I think on my end, I need to start assuming the best of people's intentions instead of the worst. I had to be hard in the early years, and there were genuinely people who would behave in ways that would bug the shit outta me and it had to be called out and dealt with in the light so people understood the expectation. It could also turn off people, and that was a loss I was willing to accept if it meant people didn't treat me like a content machine to be bent to their will and poked with sticks if their favorite blorbo didn't want to have a damn pet...for example. I swear to you, that exact interaction could happen with someone neurotypical who just wanted to kick my shins and give me a hard time because they didn't like the way I was writing my character. We've seen it happen plenty over the years, I've lived it, it's a thing.

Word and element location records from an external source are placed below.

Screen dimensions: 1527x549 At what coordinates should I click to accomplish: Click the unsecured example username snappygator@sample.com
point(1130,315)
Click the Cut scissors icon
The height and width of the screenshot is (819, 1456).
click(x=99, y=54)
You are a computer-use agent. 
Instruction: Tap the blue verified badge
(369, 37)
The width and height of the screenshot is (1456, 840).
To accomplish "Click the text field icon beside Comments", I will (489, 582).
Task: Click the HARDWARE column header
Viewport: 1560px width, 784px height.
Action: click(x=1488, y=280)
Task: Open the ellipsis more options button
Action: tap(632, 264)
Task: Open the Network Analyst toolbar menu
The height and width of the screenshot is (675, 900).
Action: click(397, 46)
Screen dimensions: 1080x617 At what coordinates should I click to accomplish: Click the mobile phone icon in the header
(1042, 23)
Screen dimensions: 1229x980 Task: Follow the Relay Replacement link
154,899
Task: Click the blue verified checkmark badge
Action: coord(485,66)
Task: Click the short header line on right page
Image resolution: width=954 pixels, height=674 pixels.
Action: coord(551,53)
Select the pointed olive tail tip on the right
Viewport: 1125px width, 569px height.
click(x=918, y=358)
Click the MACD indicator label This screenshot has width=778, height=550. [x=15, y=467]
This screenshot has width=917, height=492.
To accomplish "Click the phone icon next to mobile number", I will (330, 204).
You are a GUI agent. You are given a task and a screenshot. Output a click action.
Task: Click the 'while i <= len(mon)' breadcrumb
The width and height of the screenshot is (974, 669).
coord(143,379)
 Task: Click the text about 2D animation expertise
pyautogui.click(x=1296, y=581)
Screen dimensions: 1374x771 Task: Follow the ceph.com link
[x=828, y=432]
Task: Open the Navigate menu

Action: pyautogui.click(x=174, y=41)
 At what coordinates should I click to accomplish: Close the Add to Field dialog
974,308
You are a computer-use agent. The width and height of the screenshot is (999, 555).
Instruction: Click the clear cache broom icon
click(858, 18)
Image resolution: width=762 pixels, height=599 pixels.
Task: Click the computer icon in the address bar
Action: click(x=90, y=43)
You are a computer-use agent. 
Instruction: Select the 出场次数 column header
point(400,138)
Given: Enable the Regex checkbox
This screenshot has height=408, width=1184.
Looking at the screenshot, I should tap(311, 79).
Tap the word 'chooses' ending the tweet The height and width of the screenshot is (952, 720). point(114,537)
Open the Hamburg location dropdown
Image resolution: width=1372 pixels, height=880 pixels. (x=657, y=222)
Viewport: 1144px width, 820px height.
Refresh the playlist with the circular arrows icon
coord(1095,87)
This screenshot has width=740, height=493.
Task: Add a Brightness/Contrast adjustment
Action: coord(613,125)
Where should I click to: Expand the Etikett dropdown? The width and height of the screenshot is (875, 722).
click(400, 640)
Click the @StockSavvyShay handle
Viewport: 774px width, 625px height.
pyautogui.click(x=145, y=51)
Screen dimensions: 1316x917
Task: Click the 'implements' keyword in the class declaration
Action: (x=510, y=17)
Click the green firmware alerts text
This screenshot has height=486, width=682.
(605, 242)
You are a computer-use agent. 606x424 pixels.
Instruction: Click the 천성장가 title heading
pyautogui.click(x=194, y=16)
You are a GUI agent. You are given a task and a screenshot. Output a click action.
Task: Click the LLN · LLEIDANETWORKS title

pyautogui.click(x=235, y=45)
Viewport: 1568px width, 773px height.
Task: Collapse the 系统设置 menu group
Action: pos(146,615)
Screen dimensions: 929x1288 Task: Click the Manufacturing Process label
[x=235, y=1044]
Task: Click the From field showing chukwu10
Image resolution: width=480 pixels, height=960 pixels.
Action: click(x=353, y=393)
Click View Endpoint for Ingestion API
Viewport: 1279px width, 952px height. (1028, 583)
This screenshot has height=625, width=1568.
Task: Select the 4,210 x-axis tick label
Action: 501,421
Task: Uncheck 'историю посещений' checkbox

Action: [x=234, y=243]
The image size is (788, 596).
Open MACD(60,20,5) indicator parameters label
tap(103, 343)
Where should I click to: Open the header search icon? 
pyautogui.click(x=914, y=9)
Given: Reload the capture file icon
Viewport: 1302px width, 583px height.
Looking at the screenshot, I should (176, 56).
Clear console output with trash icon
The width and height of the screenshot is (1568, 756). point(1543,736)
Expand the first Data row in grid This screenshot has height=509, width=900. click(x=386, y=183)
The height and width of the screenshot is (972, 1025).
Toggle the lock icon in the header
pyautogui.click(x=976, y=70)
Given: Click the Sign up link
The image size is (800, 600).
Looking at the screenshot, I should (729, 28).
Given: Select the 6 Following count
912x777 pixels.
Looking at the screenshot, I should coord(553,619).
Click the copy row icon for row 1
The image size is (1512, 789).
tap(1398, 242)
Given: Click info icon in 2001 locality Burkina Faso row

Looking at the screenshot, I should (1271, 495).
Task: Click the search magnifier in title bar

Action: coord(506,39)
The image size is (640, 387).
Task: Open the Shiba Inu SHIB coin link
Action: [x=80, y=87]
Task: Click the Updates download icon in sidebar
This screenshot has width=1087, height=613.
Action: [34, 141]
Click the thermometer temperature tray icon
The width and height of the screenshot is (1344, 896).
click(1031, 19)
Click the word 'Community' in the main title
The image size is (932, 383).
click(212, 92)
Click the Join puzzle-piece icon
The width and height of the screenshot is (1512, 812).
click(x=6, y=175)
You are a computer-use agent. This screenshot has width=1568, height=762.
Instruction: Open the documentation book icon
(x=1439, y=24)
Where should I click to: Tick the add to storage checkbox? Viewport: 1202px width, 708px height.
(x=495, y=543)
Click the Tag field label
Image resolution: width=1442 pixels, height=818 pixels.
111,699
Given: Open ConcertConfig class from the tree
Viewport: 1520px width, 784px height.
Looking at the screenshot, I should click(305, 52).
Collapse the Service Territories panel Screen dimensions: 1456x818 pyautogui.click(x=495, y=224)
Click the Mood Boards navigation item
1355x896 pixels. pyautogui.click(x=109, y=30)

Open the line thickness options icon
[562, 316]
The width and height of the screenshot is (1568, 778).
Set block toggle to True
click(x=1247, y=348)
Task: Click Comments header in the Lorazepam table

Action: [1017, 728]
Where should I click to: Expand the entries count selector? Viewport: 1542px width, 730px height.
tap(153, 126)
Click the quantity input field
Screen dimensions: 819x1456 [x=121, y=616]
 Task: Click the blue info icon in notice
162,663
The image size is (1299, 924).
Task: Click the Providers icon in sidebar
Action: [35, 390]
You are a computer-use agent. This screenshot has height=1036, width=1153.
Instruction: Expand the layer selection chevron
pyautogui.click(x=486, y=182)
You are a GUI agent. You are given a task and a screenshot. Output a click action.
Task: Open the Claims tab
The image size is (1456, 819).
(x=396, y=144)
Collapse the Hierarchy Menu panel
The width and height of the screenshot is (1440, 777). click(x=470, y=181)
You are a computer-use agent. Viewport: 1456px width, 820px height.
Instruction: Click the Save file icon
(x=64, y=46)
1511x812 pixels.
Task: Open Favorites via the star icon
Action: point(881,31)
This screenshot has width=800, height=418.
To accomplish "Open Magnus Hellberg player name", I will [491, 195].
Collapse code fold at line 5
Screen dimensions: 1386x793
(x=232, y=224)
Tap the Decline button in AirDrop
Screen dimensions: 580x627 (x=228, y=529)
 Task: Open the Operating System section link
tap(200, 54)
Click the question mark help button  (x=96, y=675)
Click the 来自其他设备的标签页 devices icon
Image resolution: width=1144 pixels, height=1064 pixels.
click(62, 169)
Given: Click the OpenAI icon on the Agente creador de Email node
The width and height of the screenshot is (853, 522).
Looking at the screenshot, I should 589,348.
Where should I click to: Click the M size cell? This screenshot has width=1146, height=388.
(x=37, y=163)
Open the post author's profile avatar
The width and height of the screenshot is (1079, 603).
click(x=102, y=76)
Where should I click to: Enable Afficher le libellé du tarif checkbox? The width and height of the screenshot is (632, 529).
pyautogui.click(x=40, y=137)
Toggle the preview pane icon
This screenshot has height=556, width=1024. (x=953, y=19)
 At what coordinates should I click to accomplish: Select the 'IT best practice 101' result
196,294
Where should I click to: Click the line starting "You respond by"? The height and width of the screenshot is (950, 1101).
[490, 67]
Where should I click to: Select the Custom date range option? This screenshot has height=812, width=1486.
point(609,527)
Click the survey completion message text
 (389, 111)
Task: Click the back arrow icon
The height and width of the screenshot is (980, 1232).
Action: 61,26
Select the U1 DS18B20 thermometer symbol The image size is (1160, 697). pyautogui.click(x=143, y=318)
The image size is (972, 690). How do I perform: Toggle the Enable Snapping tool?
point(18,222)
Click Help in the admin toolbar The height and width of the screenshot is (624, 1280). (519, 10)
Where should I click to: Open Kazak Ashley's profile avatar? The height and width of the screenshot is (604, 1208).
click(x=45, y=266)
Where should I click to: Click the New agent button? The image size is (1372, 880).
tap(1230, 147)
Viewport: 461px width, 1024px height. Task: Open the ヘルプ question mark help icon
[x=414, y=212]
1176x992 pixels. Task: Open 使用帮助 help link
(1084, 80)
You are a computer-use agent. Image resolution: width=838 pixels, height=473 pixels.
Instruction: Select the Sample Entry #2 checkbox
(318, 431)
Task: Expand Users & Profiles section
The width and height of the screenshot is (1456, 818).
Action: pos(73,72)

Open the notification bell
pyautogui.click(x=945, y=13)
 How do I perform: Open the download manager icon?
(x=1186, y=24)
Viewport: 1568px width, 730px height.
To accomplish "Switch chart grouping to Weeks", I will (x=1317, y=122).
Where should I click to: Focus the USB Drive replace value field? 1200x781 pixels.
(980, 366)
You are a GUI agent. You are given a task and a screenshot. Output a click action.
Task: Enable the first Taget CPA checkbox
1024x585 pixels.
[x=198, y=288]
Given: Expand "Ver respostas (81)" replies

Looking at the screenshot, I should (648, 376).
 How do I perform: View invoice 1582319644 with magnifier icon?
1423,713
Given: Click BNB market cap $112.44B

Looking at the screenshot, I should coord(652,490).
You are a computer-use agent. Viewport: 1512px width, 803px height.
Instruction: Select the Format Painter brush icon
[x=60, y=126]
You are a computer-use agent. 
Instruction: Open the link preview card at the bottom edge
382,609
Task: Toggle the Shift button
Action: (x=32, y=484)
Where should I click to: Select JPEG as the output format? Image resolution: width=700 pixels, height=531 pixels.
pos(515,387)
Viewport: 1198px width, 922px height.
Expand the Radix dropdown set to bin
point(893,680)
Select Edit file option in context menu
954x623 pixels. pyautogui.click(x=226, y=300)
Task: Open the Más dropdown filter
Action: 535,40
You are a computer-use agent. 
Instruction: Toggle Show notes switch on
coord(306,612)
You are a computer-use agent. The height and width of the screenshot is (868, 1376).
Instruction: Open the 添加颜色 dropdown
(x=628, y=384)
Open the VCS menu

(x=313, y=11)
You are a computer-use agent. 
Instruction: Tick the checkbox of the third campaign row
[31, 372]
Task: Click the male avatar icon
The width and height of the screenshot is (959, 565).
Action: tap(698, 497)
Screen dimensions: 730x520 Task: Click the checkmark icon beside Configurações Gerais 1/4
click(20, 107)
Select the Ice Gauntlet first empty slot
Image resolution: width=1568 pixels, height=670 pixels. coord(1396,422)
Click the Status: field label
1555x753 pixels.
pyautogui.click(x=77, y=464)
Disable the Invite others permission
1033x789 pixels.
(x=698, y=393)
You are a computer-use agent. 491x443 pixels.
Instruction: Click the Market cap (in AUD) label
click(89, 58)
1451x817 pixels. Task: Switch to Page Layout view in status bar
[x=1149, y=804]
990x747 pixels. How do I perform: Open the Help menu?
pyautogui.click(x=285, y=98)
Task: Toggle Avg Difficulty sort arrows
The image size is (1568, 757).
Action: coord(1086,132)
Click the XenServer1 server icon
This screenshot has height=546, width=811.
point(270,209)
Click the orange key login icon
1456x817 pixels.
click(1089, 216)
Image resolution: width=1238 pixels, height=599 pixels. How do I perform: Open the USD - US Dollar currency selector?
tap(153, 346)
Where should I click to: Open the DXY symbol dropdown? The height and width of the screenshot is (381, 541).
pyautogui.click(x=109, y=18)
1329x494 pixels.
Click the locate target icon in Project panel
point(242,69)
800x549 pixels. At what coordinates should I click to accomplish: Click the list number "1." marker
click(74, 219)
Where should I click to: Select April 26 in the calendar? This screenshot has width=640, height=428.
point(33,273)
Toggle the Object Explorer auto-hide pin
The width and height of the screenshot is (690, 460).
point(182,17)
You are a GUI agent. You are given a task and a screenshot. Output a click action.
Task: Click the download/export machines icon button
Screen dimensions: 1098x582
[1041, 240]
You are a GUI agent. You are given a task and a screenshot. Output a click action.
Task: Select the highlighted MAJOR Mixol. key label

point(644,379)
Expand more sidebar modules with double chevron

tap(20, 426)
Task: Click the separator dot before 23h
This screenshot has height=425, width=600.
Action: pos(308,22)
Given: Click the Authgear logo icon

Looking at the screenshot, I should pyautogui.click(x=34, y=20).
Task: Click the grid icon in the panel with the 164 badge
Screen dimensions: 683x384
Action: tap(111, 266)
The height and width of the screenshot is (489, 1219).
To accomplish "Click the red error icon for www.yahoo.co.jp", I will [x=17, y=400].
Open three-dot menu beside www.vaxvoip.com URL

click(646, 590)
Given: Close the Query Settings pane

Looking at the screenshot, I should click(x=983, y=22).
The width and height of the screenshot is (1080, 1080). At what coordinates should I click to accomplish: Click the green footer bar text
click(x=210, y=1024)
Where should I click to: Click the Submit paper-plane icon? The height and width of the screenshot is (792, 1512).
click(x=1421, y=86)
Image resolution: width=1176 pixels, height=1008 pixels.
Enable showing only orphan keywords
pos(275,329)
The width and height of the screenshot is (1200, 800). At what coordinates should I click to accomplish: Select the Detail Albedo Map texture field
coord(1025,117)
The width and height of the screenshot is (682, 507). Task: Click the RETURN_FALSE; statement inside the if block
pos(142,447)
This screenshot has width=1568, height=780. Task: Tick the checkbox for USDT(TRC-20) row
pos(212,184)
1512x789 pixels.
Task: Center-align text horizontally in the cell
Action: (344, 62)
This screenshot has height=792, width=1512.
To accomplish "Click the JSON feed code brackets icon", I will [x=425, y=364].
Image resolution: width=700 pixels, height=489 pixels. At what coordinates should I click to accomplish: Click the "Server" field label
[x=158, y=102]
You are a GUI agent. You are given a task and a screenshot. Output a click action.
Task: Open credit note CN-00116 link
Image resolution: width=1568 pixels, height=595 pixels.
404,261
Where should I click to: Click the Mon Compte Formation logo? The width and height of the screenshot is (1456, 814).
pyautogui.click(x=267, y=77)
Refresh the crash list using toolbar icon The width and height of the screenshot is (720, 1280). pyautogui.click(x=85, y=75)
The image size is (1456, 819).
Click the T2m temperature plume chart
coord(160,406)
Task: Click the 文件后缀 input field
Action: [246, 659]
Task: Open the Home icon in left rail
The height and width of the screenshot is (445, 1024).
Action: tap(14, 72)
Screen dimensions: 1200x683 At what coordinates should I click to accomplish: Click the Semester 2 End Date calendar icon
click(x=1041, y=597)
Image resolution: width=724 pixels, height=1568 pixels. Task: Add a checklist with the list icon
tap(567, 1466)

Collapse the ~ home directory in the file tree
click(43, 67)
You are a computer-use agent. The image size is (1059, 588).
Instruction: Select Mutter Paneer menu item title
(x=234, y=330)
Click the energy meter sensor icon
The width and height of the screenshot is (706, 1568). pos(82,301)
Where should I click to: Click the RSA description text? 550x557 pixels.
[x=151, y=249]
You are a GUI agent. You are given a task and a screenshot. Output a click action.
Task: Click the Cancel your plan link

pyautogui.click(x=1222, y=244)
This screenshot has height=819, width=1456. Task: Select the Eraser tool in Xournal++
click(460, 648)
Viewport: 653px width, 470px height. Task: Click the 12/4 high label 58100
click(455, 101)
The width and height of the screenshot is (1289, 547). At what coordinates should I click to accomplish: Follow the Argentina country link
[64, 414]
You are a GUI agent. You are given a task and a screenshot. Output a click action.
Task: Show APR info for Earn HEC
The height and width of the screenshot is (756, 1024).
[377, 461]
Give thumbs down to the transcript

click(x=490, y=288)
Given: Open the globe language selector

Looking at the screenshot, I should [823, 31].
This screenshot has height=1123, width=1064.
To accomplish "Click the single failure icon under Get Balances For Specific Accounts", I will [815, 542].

So no, I have no issue with autistic folks. I cannot immediately diagnose someone based of the flavor of their text and assume the nature of their intentions. Through years of being an online person, I've been conditioned to be on the lookout for certain flags and unfortunately there are times where a completely innocent person ends up bumping into a guardrail.
Much like how I cannot control how people react and behave, I would caution against expecting me to not also react and behave in my own ways. I'm a person who struggles with my own shit too, and have had to manage it and purposefully adapt to my situation.
My little comfort characters I cooked up for my own delight ended up getting popular, and at any given moment they're loved, hated, slandered, adored, hyperfixated upon, not good enough, the best thing ever, absolute abominations, or just ALMOST okay but I didn't do it exactly how they would have done it. It's obviously a wonderful thing, that's the dream, people give a fuck about my work! But the downside is, that shit has my head in a blender constantly and is why I try to step back from wading into the deeper waters of the community, because I'm managing my own shit and trying not to make it everyone else's problem.
When things land in my inbox, anonymously, it's a big ol soup of everyone who could at any point be either my biggest hater, biggest fan, or just a troll who wants to piss in my cheerios.
So again, I will endeavor to try and assume the best intentions instead of the worst, and when in doubt I can just...STFU and not respond. It's that easy, so I should probably keep that in mind.
Hopefully that helps explain some of what's up in that regard, and certainly if anyone has felt like they've burdened me or been a nuisance, they should know that I understand and immediately recatagorize that interaction in my brain. So for example, the Finn Pet thing, I responded by stating that I was uncomfortable and understood and accepted that they did not have ill intentions. I'm not going to pretend I liked the question or the tone, but I respect that it was not coming from a place of trying to give me a hard time and I don't hold it against them. I like to think that is how moments of unintentional friction should be handled among adults. Apologies do not suddenly make things okay or undo your discomfort, but there is an understanding of the intent and an acceptance. I don't want to infantalize people, if I said "awww it's okay you're not dumb here let me indulge your headcanon" that not only sends the wrong message about how to respond to people who self depricate in response to negative reactions, but...no, I'm not just going to double back and treat the question differently.
Alright, I gave this a whole lotta energy and genuine care. I hope it is taken as such and we're all square.